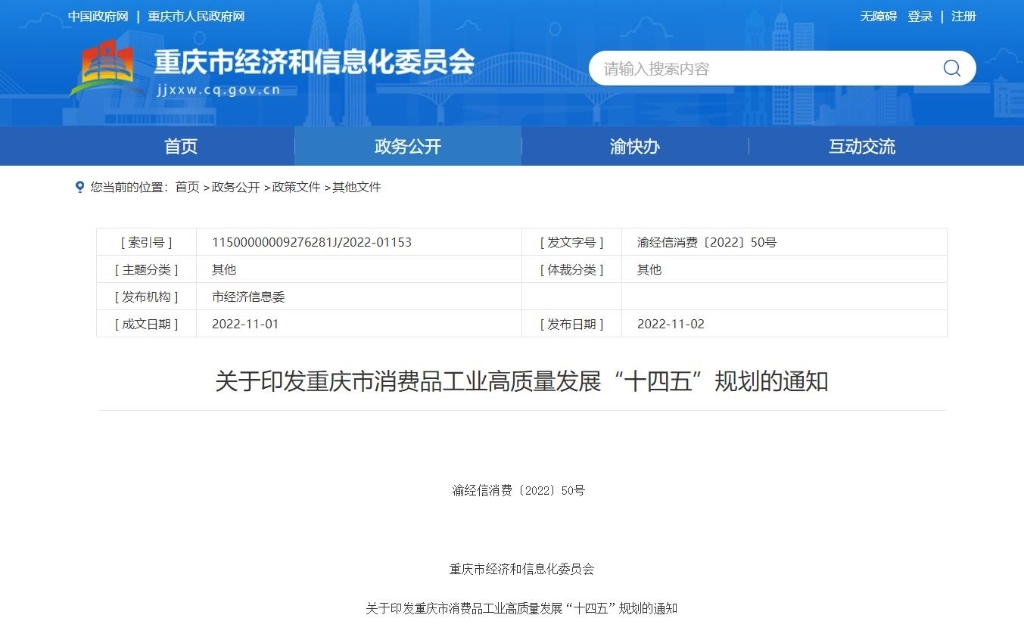Enable 无障碍 accessibility mode
Viewport: 1024px width, 643px height.
[878, 16]
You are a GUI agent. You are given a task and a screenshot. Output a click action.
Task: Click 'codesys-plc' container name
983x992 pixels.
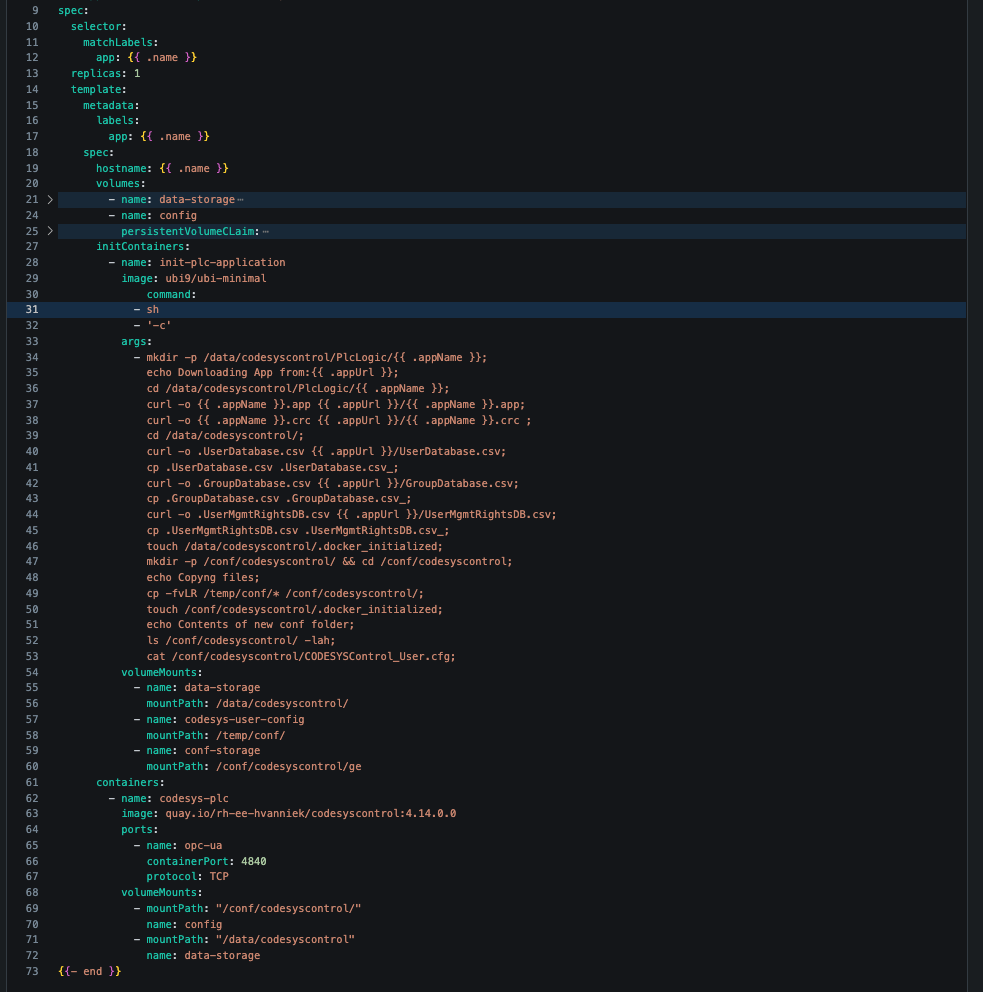pyautogui.click(x=194, y=798)
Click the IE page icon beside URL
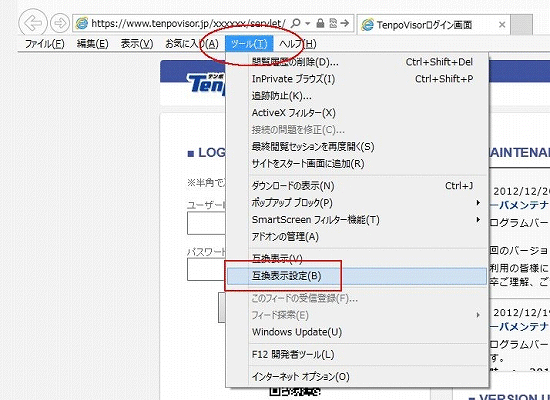The width and height of the screenshot is (550, 400). pyautogui.click(x=82, y=23)
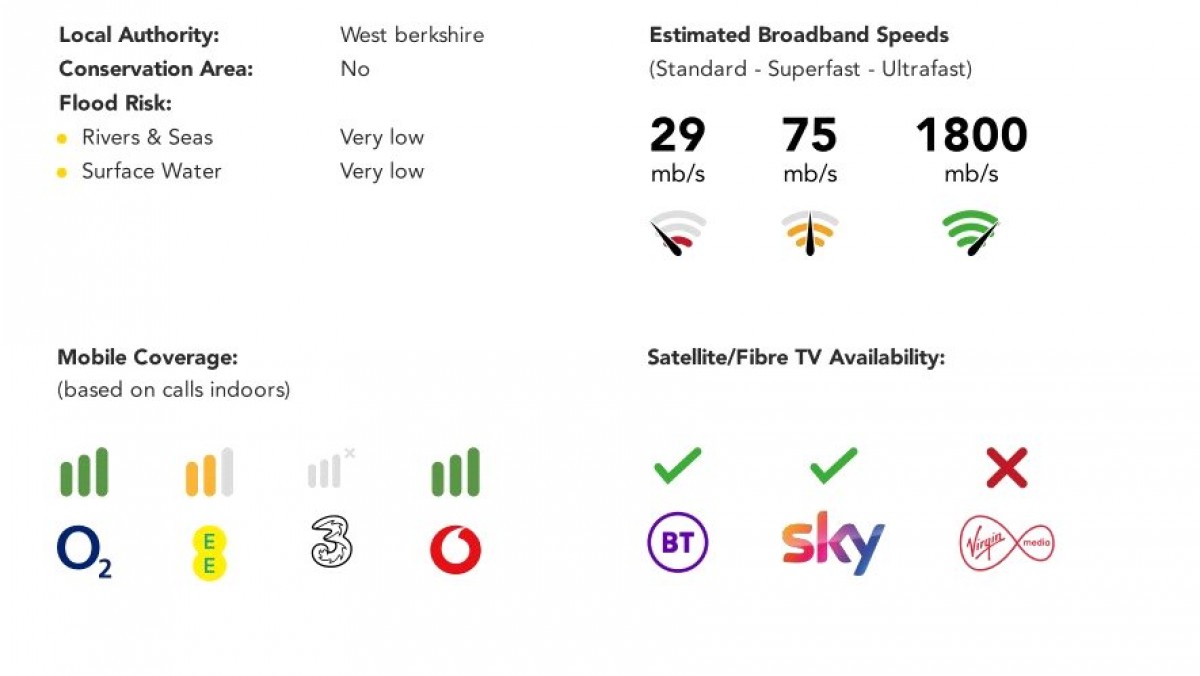
Task: Click the West berkshire local authority text
Action: point(412,35)
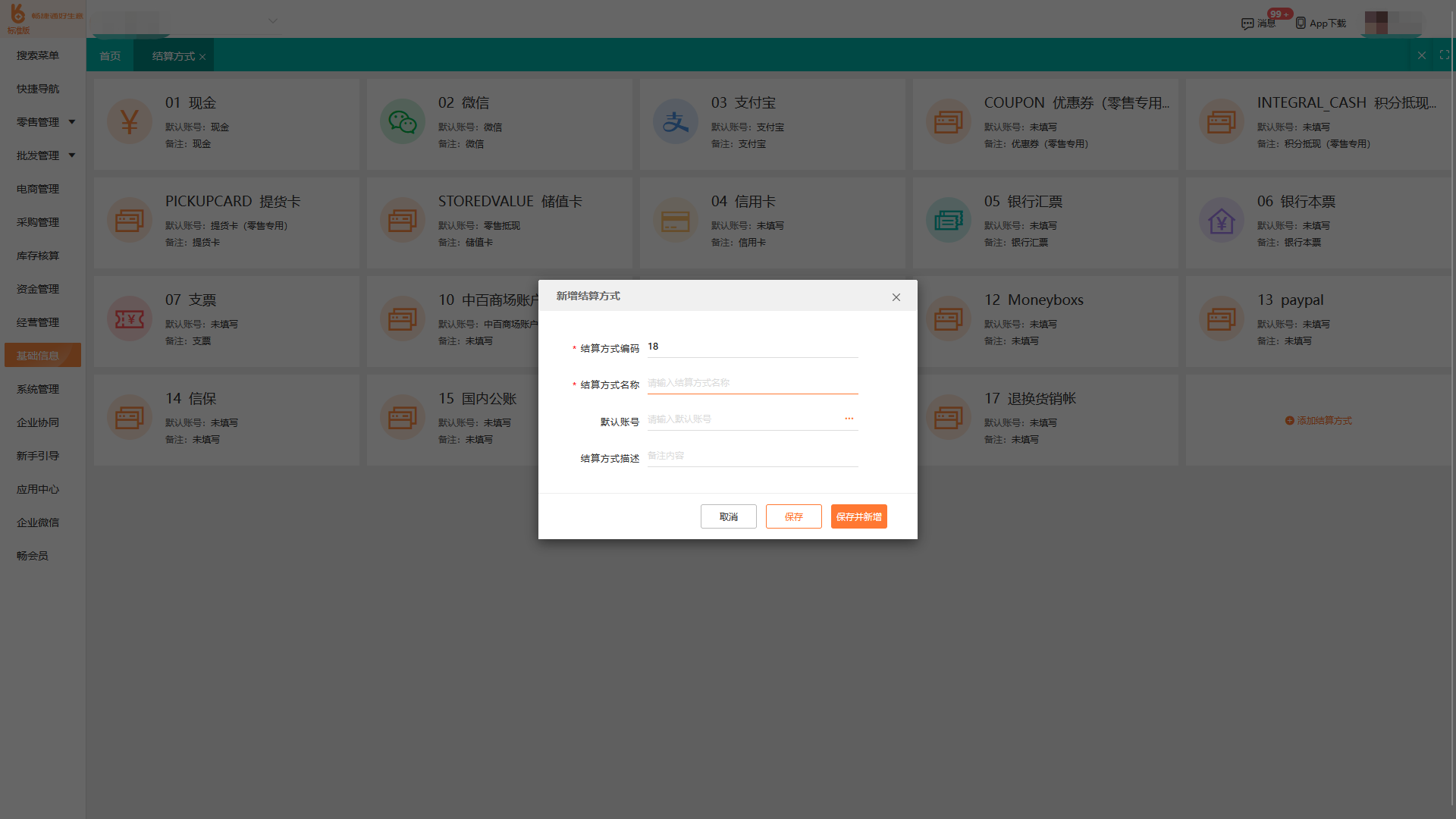The image size is (1456, 819).
Task: Click the 信保 payment method icon
Action: point(130,417)
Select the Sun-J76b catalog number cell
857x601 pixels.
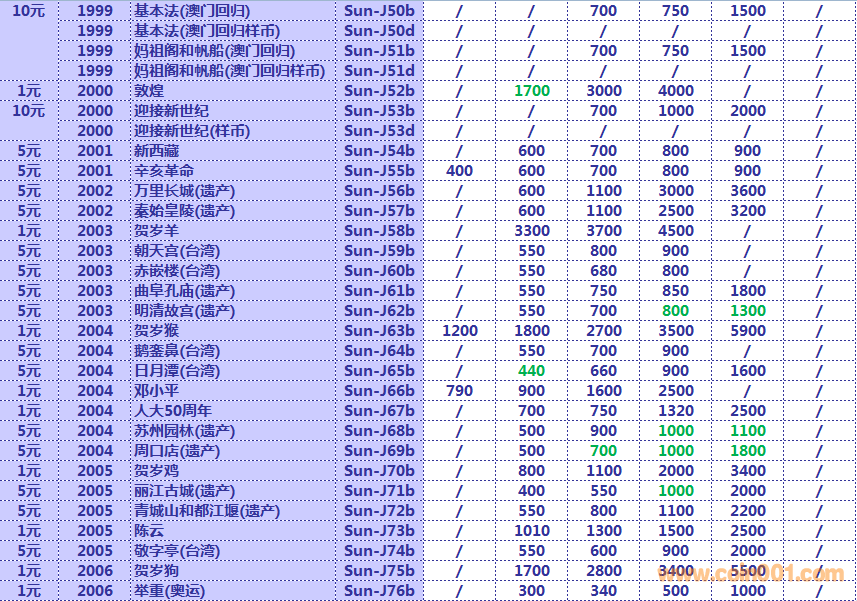click(x=379, y=591)
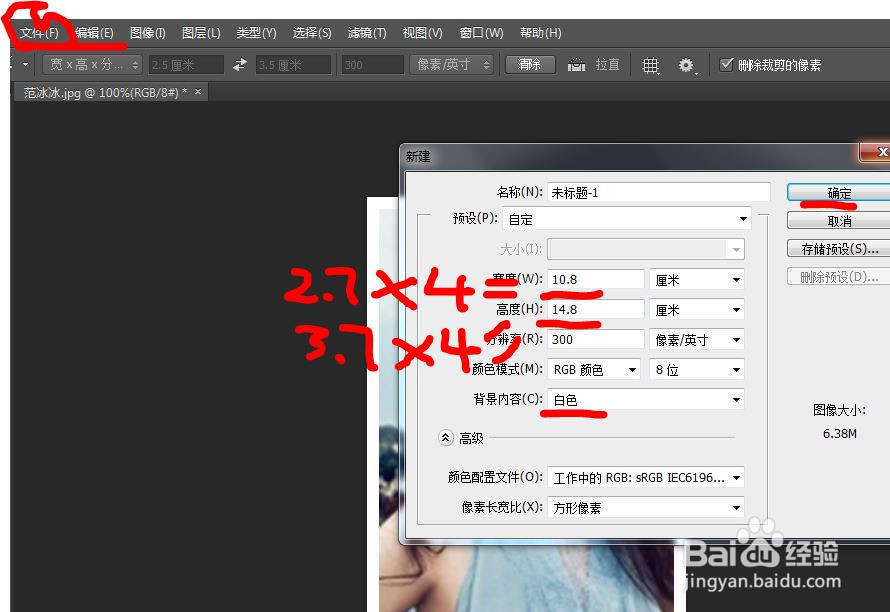
Task: Toggle the 删除裁剪的像素 checkbox
Action: coord(726,63)
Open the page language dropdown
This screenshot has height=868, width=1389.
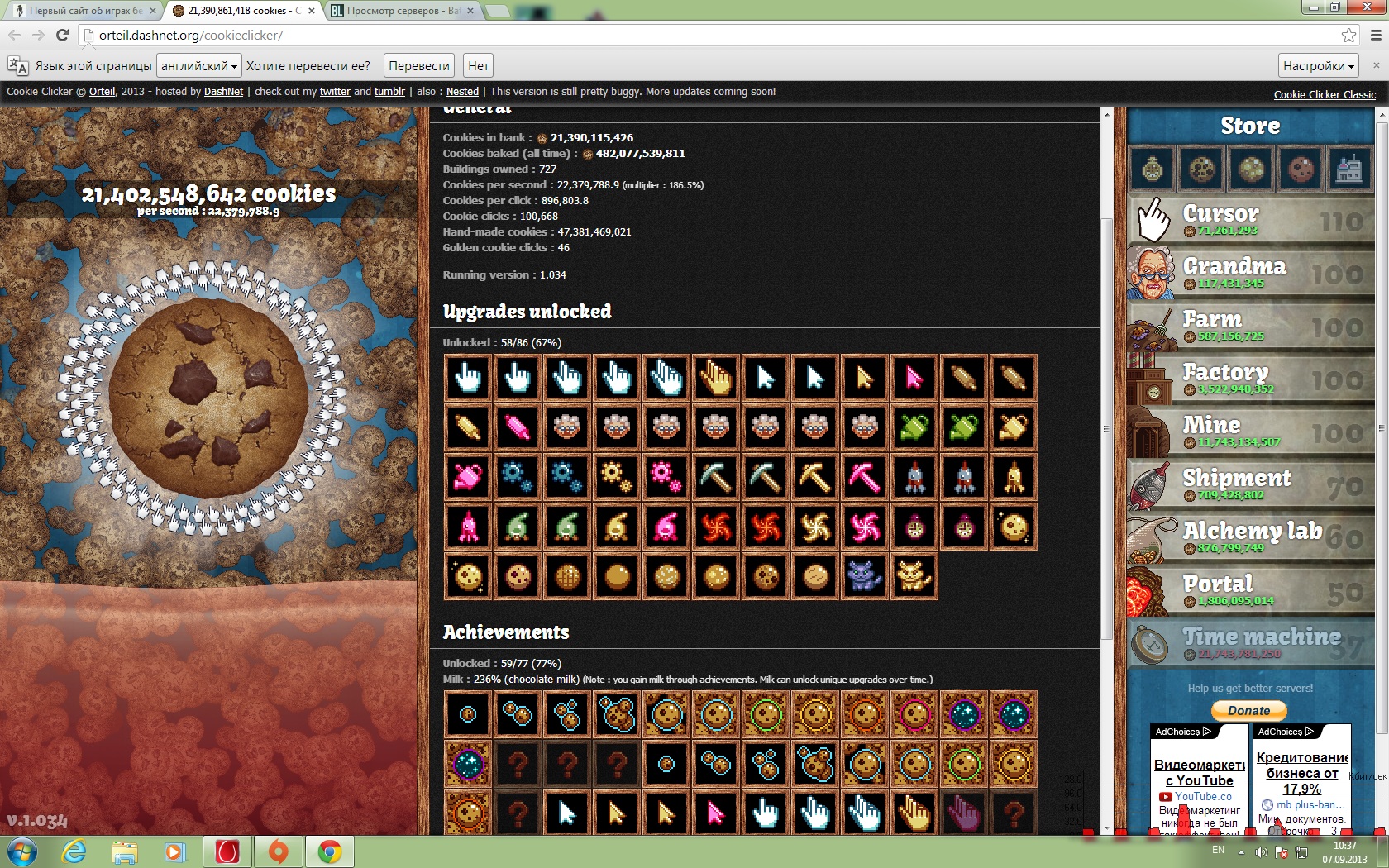pyautogui.click(x=199, y=66)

_____

▶ **SHORT TASK**: Extract every line of text from the items above, word for word, and omit the pictures.

▶ **SOLUTION BELOW**:
Enable 无障碍 accessibility mode
Viewport: 1024px width, 643px height.
[878, 16]
You are a GUI agent. You are given a task and a screenshot. Output a click action.
Task: Click 'codesys-plc' container name
983x992 pixels.
pyautogui.click(x=194, y=798)
Click the IE page icon beside URL
The width and height of the screenshot is (550, 400). pyautogui.click(x=82, y=23)
Task: Click the West berkshire local authority text
Action: point(412,35)
The image size is (1456, 819).
Task: Click the 信保 payment method icon
Action: point(130,417)
Select the Sun-J76b catalog number cell
857x601 pixels.
click(x=379, y=591)
Task: Toggle the 删除裁剪的像素 checkbox
Action: coord(726,63)
Open the page language dropdown
This screenshot has height=868, width=1389.
pyautogui.click(x=199, y=66)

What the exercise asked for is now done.